At the same time, he also called on the government to implement and present a simulation of the economic consequences of those scenarios that are being considered in negotiations with the EU on the "green course": "No one can rebuild a large plant in a day, or even a year, a predictable time is needed."
The parliamentarian also called on the Cabinet of Ministers to introduce real incentives for environmental modernization for Ukrainian enterprises as soon as possible.
According to him, the European Union has set a goal to achieve carbon neutrality by 2050. This will require unprecedented measures to modernize the real sector of the economy, and in fact - new industry, some factories will have to be closed and others built.
Kysylevsky recalled that the average level of CO2 emissions in metallurgy in Ukraine is 2,000 kg per tonne of steel (in open-hearth - about 2,500 kg per tonne of steel, with oxygen-converter technology – 1,000-2,000 kg per tonne of steel, electrometallurgical technology - 80-350 kg per tonne of steel), in the EU - about 1,300 kg per tonne of steel, and the target is 250 kg CO2 per tonne of steel.

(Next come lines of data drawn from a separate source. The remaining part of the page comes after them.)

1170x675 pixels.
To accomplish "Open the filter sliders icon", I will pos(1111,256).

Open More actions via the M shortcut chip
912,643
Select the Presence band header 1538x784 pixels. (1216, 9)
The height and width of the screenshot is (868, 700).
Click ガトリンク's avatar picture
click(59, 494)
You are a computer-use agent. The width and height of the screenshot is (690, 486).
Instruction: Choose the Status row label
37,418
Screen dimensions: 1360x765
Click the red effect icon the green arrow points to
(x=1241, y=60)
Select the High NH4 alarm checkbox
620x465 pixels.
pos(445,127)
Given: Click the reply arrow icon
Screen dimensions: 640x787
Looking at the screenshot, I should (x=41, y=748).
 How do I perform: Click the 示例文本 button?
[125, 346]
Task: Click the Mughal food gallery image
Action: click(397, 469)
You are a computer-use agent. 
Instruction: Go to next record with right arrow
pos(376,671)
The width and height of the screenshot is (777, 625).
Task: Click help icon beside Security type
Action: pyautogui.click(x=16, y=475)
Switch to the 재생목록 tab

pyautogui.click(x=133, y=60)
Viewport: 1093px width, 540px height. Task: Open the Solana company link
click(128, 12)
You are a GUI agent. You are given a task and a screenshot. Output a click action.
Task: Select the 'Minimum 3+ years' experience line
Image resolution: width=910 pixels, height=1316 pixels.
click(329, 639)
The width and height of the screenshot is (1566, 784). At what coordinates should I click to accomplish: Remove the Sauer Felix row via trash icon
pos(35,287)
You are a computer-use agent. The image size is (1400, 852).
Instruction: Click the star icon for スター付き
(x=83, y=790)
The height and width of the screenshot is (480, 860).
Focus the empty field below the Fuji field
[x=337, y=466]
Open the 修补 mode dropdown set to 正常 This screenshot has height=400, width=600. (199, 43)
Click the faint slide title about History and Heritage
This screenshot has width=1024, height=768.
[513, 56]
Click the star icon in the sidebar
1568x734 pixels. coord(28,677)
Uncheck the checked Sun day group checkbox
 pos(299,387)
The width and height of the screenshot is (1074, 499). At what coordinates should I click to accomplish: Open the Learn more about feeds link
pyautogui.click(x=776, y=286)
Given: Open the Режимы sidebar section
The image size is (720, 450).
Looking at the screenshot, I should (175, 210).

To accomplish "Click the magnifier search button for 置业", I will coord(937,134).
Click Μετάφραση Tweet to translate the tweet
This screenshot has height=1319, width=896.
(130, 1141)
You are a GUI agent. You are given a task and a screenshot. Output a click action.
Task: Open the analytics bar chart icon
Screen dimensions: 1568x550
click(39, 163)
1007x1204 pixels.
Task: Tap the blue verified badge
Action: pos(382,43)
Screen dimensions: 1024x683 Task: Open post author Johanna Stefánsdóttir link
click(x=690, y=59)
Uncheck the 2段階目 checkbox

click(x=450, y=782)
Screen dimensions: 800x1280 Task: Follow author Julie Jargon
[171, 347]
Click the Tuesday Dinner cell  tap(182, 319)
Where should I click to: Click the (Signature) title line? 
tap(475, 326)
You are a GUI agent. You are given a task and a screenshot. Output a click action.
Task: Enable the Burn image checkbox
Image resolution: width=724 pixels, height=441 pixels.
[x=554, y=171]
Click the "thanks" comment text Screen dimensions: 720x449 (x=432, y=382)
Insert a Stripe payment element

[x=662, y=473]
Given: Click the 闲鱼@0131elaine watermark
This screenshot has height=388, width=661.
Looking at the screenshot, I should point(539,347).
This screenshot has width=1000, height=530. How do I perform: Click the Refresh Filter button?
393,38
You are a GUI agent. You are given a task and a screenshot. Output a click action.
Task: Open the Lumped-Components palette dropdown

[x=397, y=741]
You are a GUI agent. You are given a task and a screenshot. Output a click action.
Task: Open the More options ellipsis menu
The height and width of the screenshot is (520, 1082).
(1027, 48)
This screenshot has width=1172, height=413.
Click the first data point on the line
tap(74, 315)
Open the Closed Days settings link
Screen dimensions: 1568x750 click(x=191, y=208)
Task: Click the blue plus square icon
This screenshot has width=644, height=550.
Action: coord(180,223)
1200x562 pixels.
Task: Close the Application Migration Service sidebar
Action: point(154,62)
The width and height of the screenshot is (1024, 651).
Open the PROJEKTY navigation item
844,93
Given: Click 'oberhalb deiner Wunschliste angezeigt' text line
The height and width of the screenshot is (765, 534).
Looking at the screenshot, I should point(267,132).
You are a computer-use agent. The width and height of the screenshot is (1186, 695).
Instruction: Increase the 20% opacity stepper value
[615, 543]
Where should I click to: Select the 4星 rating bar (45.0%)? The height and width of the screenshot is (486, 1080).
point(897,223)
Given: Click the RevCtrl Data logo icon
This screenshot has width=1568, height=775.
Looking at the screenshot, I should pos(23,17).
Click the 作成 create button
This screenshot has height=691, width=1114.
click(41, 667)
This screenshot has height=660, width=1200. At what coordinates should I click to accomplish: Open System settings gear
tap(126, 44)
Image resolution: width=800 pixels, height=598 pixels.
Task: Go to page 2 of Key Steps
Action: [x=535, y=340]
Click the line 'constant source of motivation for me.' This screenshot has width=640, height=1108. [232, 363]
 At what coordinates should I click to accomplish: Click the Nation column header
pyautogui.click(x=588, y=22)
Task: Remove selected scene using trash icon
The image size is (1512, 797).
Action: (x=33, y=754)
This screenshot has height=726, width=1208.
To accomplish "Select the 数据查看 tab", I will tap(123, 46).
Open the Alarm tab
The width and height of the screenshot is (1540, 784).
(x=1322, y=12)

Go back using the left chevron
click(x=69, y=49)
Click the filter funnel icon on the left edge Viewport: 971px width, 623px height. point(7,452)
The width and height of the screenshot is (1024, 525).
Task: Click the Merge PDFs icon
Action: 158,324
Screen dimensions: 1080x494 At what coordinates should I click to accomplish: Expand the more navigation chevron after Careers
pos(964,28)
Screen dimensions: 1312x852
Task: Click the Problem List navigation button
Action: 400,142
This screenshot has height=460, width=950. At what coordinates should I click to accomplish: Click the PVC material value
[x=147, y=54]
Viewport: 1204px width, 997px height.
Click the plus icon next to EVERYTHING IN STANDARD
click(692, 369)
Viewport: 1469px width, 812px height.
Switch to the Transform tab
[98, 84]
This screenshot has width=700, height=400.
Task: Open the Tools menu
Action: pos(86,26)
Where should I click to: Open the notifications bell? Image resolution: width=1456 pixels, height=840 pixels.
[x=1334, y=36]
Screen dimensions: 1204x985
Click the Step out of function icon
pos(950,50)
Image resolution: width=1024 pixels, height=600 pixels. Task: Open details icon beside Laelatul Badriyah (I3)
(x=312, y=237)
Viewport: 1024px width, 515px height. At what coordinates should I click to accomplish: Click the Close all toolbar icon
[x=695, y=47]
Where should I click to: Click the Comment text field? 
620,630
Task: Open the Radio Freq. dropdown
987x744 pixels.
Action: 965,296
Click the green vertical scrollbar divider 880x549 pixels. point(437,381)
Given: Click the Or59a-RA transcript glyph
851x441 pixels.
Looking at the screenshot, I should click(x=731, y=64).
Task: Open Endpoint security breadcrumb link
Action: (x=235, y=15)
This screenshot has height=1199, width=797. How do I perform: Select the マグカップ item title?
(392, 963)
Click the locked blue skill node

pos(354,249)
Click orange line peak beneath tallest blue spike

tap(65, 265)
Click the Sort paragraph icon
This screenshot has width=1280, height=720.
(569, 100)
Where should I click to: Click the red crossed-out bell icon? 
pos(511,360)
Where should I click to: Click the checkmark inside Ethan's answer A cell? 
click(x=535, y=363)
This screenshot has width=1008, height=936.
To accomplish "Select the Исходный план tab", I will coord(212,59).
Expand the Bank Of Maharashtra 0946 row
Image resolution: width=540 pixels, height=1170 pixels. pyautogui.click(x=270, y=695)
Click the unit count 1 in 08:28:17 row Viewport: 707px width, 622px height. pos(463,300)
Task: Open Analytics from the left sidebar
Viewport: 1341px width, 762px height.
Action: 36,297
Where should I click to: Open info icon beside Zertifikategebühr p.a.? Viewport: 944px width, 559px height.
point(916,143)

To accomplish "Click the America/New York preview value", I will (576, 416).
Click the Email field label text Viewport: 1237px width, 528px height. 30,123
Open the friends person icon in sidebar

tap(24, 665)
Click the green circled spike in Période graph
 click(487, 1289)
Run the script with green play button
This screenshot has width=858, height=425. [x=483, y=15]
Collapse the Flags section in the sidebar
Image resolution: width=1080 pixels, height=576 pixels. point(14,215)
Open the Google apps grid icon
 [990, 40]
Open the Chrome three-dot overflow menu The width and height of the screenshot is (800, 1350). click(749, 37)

The EU plans unprecedented government support in the form of financial subsidies and a new wave of protectionism under environmental slogans. Import restrictions are expected to be introduced, which will be motivated by environmental regulations. A plan has been approved that provides for attracting EUR 1 trillion in investments in 2021-2030, 64% of which are public funds. The United States tells about $2 trillion for environmental modernization programs.
"Therefore, the Ukrainian government, along with environmental obligations, must offer a package of incentives to at least slightly bring the conditions for the Ukrainian industry closer to those of their European competitors," the deputy is convinced.
At the same time, he believes that today the only incentive to reduce emissions to European target values is the norm on "green" electrometallurgy, which is defended by the author of the bill.
"Its essence lies in the fact that those metallurgical plants that will reduce their CO2 emissions to the values of the EU - and these are the plants that will build the cleanest electrometallurgical technology available (and will meet the EU goals by 2050) - will have a slightly lower electricity tariff of about 5%. Accordingly, those who have high emissions will pay more, and those who have reduced emissions will pay less," noted Kysylevsky, stressing that the Ukrainian state, following the example of the EU and the United States, should support this.
In turn, the parliamentarian stated that since the adoption of this law, no one has received this incentive yet, because the government has not been able to develop the relevant documents yet.
"The norm on 'green' electrometallurgy, initiated by me, is the only norm in Ukrainian legislation directly related to the European Green Deal," the deputy summed up.
Earlier, Kysylevsky said that the government, before taking on new obligations, should hold broad consultations with business and parliament and offer a package of incentives, primarily financial.